Follow these steps for perfect results
unsalted butter
room temperature
sugar
light brown sugar
packed
vanilla
salt
egg
baking soda
flour
walnuts
coarsely chopped
semi-sweet chocolate chunks
coarsely chopped
In a large mixing bowl, combine 8 Tbsp. (1 stick) unsalted butter (room temperature), 1/4 c. sugar, 1/2 c. packed light brown sugar, 1 tsp. vanilla and 1/2 tsp. salt.
Beat with a spoon until fluffy.
Beat in 1 egg and 1/2 tsp. baking soda.
Stir in 1 c. flour, 3/4 c. (3 oz.) coarsely chopped walnuts and 2 c. (12 oz.) coarsely chopped semi-sweet chocolate chunks.
Transfer to a bowl just large enough to hold the dough.

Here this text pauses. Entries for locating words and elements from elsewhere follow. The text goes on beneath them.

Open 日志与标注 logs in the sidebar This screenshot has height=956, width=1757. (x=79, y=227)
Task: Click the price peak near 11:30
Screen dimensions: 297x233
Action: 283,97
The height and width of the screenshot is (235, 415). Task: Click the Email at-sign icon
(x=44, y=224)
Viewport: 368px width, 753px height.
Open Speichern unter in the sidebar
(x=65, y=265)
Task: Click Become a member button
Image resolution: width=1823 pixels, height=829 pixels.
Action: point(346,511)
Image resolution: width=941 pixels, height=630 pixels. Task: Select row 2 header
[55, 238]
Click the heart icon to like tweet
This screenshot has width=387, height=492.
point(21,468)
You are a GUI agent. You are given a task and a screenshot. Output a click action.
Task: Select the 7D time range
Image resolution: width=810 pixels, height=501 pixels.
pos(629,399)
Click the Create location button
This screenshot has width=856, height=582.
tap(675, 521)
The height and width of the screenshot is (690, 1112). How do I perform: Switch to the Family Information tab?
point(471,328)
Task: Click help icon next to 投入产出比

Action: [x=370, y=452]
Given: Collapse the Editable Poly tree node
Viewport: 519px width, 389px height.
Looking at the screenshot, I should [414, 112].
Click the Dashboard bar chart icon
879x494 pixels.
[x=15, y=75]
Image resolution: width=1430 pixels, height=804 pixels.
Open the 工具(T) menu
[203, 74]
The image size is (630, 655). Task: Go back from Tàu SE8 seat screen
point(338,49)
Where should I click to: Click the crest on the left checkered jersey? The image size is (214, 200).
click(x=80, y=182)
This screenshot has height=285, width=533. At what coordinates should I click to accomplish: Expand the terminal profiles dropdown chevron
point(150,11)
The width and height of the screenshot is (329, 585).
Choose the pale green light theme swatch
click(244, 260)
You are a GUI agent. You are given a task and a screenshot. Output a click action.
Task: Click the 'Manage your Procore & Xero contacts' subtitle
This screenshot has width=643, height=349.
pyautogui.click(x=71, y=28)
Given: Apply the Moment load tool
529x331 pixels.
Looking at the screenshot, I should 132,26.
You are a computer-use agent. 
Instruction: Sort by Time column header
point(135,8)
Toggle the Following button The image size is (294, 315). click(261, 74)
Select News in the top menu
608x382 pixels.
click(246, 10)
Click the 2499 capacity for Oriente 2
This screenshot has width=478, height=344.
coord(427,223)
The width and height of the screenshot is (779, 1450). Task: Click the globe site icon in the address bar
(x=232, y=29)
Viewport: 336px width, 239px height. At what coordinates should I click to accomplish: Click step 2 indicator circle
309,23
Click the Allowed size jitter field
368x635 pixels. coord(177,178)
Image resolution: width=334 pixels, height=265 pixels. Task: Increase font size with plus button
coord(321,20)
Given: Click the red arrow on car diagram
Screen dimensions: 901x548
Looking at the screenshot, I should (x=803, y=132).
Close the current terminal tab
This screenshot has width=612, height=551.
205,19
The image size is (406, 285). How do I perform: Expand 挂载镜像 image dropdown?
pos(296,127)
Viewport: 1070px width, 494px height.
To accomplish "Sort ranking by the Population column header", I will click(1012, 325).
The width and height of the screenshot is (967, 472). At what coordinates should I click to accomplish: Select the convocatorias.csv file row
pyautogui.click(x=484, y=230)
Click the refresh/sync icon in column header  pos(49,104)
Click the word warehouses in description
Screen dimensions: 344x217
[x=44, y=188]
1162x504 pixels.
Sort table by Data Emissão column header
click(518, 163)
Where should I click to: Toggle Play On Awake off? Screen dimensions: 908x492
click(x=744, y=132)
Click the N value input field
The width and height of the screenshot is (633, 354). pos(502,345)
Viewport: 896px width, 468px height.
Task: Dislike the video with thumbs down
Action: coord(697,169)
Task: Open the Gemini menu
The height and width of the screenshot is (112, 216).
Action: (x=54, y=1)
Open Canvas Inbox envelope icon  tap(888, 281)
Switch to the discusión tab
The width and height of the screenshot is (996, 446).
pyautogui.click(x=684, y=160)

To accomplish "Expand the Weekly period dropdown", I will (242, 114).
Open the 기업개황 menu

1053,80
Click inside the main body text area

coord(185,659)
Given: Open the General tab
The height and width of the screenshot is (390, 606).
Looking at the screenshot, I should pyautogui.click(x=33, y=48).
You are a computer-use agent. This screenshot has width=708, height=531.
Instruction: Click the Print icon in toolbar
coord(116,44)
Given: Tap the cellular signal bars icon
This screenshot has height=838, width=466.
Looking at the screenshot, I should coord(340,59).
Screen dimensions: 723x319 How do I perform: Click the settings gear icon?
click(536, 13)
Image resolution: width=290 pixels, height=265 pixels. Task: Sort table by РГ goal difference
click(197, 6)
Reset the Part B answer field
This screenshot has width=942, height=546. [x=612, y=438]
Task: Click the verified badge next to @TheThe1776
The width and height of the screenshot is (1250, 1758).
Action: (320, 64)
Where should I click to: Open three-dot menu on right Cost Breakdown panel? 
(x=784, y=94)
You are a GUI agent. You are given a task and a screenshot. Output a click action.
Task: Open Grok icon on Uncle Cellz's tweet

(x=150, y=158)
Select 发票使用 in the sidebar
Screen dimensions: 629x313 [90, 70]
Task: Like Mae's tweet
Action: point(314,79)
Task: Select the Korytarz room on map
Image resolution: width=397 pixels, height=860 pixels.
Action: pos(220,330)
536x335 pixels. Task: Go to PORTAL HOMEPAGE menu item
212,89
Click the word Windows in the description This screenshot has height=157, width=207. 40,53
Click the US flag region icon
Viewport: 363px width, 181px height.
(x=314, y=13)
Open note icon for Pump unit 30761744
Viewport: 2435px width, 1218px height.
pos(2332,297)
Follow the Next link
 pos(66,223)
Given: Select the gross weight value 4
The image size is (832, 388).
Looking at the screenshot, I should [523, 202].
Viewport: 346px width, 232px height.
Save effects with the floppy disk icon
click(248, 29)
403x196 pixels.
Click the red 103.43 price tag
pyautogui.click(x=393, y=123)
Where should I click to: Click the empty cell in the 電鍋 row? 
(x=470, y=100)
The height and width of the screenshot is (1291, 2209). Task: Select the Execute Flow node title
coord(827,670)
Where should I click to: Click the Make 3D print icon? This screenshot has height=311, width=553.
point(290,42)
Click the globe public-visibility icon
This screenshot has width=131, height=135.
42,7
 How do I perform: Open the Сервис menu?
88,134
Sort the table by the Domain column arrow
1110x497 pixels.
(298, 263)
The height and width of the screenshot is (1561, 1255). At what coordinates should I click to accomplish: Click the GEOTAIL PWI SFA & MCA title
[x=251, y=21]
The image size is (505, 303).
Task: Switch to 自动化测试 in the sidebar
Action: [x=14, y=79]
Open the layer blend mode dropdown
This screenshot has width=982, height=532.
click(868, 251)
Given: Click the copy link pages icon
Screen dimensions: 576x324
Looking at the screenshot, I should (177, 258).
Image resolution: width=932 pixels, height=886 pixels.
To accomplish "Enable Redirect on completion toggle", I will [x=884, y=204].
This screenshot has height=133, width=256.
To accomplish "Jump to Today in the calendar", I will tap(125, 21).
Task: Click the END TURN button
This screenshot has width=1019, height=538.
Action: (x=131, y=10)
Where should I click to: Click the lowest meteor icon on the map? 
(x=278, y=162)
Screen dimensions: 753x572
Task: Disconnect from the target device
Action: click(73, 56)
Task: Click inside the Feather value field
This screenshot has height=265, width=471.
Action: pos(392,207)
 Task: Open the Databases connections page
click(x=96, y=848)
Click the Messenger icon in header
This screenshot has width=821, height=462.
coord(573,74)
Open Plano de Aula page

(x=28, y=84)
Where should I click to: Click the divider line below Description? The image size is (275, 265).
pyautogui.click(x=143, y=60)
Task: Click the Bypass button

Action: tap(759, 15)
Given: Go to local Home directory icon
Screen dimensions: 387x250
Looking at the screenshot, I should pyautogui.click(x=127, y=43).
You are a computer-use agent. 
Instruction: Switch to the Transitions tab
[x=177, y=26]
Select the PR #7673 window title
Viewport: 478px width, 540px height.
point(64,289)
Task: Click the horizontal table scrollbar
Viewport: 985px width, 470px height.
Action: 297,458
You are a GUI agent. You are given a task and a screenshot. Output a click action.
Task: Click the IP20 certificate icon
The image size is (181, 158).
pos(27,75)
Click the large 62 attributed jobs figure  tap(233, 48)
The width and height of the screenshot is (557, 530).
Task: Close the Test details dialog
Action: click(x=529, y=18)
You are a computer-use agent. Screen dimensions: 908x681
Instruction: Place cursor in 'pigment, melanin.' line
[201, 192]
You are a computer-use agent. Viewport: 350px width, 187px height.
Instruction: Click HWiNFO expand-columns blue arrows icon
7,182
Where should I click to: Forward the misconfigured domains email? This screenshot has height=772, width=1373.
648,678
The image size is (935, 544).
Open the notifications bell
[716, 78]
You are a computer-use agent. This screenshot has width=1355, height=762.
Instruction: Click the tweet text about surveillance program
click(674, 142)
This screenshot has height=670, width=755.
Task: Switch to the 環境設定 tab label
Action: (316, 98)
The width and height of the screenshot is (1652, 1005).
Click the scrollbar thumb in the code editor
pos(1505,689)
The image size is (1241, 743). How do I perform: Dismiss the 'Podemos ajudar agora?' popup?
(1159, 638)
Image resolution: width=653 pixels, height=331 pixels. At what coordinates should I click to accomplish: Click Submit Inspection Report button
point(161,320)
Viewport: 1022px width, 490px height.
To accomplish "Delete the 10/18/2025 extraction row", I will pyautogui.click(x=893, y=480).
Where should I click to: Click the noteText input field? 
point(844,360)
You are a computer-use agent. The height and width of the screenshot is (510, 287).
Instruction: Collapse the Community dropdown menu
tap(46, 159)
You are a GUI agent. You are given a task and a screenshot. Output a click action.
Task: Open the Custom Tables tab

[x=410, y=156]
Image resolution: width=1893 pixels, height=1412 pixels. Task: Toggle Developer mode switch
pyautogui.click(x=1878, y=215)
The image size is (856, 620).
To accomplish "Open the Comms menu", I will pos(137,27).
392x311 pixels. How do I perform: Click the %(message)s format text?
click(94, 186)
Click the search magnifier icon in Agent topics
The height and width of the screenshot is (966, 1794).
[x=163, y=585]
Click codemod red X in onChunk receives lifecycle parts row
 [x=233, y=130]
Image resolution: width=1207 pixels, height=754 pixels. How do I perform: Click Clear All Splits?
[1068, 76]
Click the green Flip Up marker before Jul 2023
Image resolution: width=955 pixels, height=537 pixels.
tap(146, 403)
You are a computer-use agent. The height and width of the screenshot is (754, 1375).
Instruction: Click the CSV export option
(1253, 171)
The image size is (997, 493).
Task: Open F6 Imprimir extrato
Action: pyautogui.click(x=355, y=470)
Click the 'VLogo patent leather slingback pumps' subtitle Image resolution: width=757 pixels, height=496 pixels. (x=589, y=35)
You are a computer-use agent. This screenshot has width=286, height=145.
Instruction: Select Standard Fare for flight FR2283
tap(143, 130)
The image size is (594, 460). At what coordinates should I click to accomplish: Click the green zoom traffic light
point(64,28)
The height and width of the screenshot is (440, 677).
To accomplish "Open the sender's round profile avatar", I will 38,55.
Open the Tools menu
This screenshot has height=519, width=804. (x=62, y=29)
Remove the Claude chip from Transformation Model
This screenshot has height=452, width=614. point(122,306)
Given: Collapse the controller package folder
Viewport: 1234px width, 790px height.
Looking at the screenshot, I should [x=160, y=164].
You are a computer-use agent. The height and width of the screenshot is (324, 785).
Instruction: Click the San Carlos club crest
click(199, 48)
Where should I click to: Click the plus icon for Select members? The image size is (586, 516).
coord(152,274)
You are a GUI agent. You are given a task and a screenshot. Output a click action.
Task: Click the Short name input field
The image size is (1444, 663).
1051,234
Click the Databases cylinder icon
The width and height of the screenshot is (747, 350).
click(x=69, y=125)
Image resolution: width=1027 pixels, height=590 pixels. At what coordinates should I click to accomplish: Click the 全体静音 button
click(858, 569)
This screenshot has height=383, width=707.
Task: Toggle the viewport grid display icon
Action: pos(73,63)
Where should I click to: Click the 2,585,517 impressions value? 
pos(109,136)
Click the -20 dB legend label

Cover and refrigerate until firm, about 4 hours or overnight.
Preheat oven to 375°F (190°C).
Drop by rounded tablespoons onto ungreased baking sheets.
Bake for 9-11 minutes, or until golden brown.
Let cool on baking sheets for a few minutes before transferring to a wire rack to cool completely.
Expert advice for the best results
For a softer cookie, underbake slightly.
Use high-quality chocolate for best flavor.
Chill the dough longer for a more intense flavor.
Everything you need to know before you start
15 minutes
Dough can be made ahead and refrigerated for up to 2 days.
Arrange cookies on a plate or in a basket.
Serve with a glass of milk or coffee.
Serve warm from the oven for a gooey treat.
Pairs well with chocolate.
Discover the story behind this recipe
A classic American dessert, often associated with comfort food and home baking.